[Task item]
What is needed is an exact copy of every entry.

(Dataset excerpts)
Segment Open
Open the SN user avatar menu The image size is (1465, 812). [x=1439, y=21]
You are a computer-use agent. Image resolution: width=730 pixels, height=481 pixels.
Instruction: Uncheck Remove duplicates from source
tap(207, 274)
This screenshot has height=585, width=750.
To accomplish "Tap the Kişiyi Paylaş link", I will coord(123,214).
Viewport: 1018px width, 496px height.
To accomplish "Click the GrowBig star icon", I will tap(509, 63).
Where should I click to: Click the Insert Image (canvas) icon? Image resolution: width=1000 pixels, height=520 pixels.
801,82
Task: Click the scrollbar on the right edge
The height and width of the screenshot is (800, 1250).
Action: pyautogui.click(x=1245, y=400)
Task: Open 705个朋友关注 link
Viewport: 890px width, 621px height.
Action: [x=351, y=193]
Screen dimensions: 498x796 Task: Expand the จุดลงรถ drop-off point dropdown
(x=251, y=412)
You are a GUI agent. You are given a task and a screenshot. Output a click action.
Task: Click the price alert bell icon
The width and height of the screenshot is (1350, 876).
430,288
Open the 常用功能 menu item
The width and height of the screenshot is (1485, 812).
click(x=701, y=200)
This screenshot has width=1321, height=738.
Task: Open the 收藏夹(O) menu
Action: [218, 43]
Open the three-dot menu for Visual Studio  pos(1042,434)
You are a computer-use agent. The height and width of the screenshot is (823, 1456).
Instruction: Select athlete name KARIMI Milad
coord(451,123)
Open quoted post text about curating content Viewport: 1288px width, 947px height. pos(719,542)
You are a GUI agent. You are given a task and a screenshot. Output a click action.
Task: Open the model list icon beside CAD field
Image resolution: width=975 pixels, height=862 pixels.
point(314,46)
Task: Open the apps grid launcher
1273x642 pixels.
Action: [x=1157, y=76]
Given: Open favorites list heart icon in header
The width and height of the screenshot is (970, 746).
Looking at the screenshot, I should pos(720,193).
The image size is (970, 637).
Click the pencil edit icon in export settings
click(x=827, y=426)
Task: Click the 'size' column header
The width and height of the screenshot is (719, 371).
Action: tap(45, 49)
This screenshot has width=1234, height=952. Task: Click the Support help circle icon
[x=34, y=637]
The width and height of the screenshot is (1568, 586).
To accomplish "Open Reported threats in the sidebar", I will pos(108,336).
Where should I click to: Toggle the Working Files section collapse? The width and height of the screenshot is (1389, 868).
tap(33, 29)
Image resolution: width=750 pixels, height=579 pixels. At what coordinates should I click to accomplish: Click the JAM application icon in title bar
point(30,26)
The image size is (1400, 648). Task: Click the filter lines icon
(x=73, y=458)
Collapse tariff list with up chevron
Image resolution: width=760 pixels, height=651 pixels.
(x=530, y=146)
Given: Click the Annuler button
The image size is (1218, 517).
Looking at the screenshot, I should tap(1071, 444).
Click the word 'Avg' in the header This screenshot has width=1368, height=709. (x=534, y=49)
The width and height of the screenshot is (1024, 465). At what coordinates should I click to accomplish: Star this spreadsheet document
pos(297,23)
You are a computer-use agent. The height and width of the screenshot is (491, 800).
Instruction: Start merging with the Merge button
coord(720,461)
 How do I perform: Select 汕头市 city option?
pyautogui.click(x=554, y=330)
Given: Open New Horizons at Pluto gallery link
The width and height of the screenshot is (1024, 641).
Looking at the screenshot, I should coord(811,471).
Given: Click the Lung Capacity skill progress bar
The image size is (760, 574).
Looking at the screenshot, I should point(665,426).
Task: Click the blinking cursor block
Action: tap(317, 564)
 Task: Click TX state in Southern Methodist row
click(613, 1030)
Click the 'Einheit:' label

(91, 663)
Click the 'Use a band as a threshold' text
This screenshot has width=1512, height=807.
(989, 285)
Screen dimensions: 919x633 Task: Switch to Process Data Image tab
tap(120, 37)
Segment Closed
[Result below]
Open the SN user avatar menu The image size is (1465, 812). [x=1439, y=21]
You are a computer-use agent. Image resolution: width=730 pixels, height=481 pixels.
Instruction: Uncheck Remove duplicates from source
tap(207, 274)
This screenshot has height=585, width=750.
To accomplish "Tap the Kişiyi Paylaş link", I will coord(123,214).
Viewport: 1018px width, 496px height.
To accomplish "Click the GrowBig star icon", I will tap(509, 63).
Where should I click to: Click the Insert Image (canvas) icon? Image resolution: width=1000 pixels, height=520 pixels.
801,82
Task: Click the scrollbar on the right edge
The height and width of the screenshot is (800, 1250).
Action: pyautogui.click(x=1245, y=400)
Task: Open 705个朋友关注 link
Viewport: 890px width, 621px height.
Action: [x=351, y=193]
Screen dimensions: 498x796 Task: Expand the จุดลงรถ drop-off point dropdown
(x=251, y=412)
You are a GUI agent. You are given a task and a screenshot. Output a click action.
Task: Click the price alert bell icon
The width and height of the screenshot is (1350, 876).
430,288
Open the 常用功能 menu item
The width and height of the screenshot is (1485, 812).
click(x=701, y=200)
This screenshot has width=1321, height=738.
Task: Open the 收藏夹(O) menu
Action: [218, 43]
Open the three-dot menu for Visual Studio  pos(1042,434)
You are a computer-use agent. The height and width of the screenshot is (823, 1456).
Instruction: Select athlete name KARIMI Milad
coord(451,123)
Open quoted post text about curating content Viewport: 1288px width, 947px height. pos(719,542)
You are a GUI agent. You are given a task and a screenshot. Output a click action.
Task: Open the model list icon beside CAD field
Image resolution: width=975 pixels, height=862 pixels.
point(314,46)
Task: Open the apps grid launcher
1273x642 pixels.
Action: [x=1157, y=76]
Given: Open favorites list heart icon in header
The width and height of the screenshot is (970, 746).
Looking at the screenshot, I should pos(720,193).
The image size is (970, 637).
Click the pencil edit icon in export settings
click(x=827, y=426)
Task: Click the 'size' column header
The width and height of the screenshot is (719, 371).
Action: tap(45, 49)
This screenshot has width=1234, height=952. Task: Click the Support help circle icon
[x=34, y=637]
The width and height of the screenshot is (1568, 586).
To accomplish "Open Reported threats in the sidebar", I will pos(108,336).
Where should I click to: Toggle the Working Files section collapse? The width and height of the screenshot is (1389, 868).
tap(33, 29)
Image resolution: width=750 pixels, height=579 pixels. At what coordinates should I click to accomplish: Click the JAM application icon in title bar
point(30,26)
The image size is (1400, 648). Task: Click the filter lines icon
(x=73, y=458)
Collapse tariff list with up chevron
Image resolution: width=760 pixels, height=651 pixels.
(x=530, y=146)
Given: Click the Annuler button
The image size is (1218, 517).
Looking at the screenshot, I should tap(1071, 444).
Click the word 'Avg' in the header This screenshot has width=1368, height=709. (x=534, y=49)
The width and height of the screenshot is (1024, 465). At what coordinates should I click to accomplish: Star this spreadsheet document
pos(297,23)
You are a computer-use agent. The height and width of the screenshot is (491, 800).
Instruction: Start merging with the Merge button
coord(720,461)
 How do I perform: Select 汕头市 city option?
pyautogui.click(x=554, y=330)
Given: Open New Horizons at Pluto gallery link
The width and height of the screenshot is (1024, 641).
Looking at the screenshot, I should coord(811,471).
Given: Click the Lung Capacity skill progress bar
The image size is (760, 574).
Looking at the screenshot, I should point(665,426).
Task: Click the blinking cursor block
Action: tap(317, 564)
 Task: Click TX state in Southern Methodist row
click(613, 1030)
Click the 'Einheit:' label

(91, 663)
Click the 'Use a band as a threshold' text
This screenshot has width=1512, height=807.
(989, 285)
Screen dimensions: 919x633 Task: Switch to Process Data Image tab
tap(120, 37)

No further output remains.